_Aim of the task_.
With pictures excluded, repeat exactly the lines from the one containing "Apply underline formatting" through the last line of the material below.

_Entries supplied_.
▼
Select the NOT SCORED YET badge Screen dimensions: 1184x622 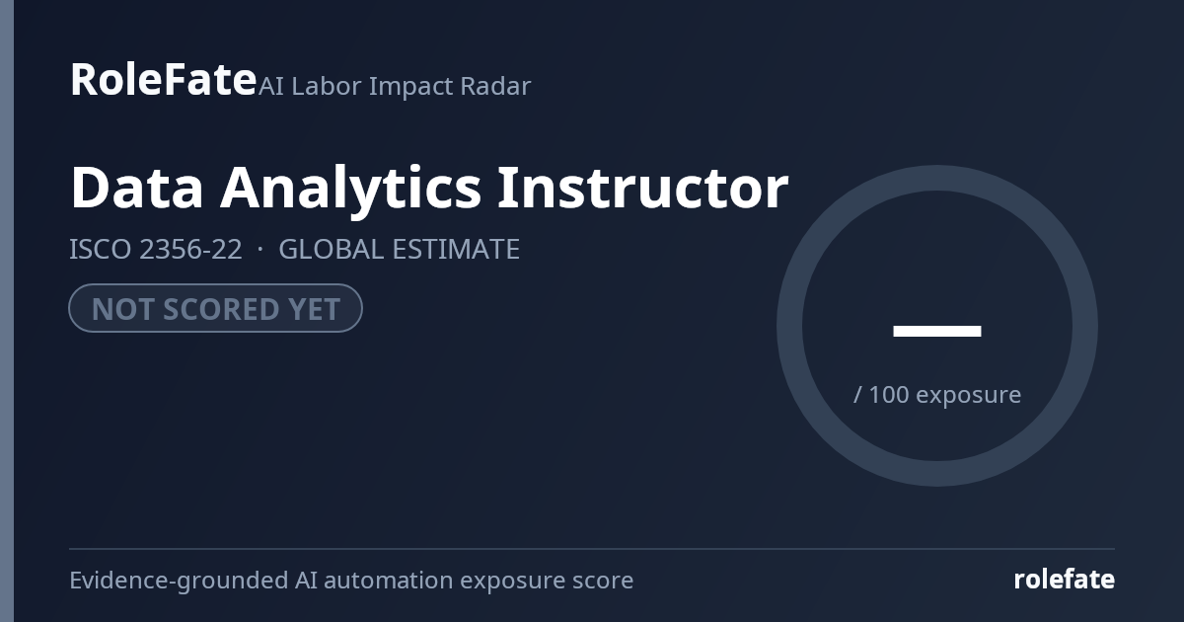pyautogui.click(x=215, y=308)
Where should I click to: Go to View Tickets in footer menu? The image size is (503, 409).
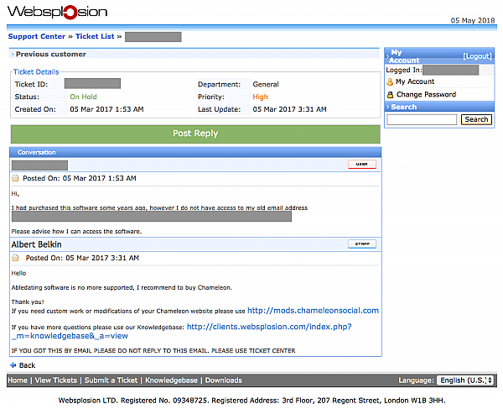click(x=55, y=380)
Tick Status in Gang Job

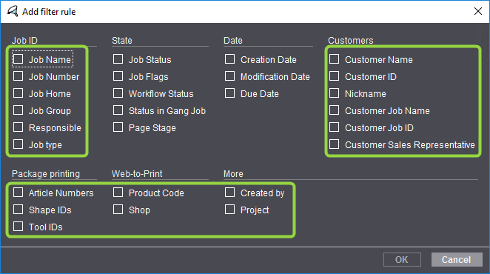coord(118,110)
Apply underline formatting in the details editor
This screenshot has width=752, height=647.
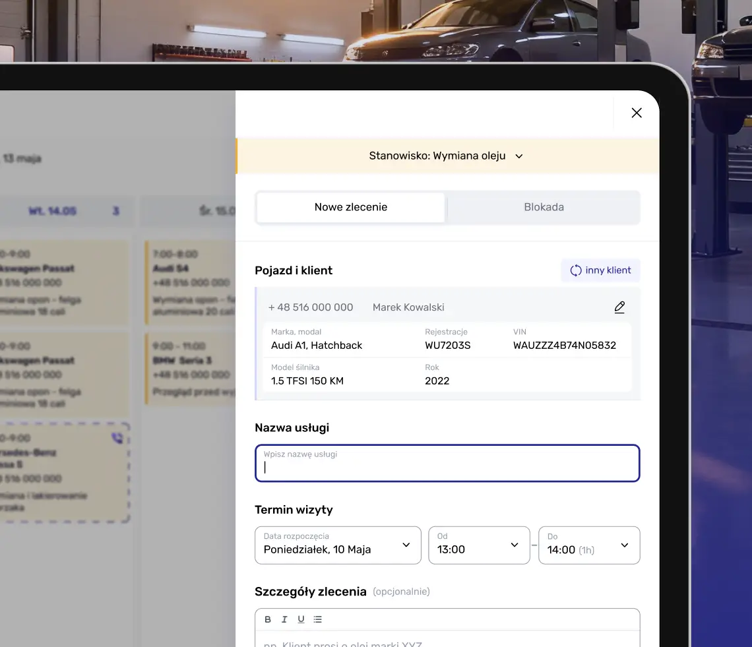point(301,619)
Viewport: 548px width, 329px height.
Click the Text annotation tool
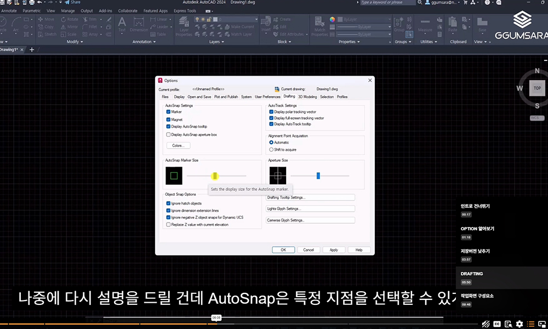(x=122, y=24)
▲
_Solved exercise_.
Apply underline formatting in the details editor
This screenshot has width=752, height=647.
point(301,619)
Viewport: 548px width, 329px height.
Click the Text annotation tool
(x=122, y=24)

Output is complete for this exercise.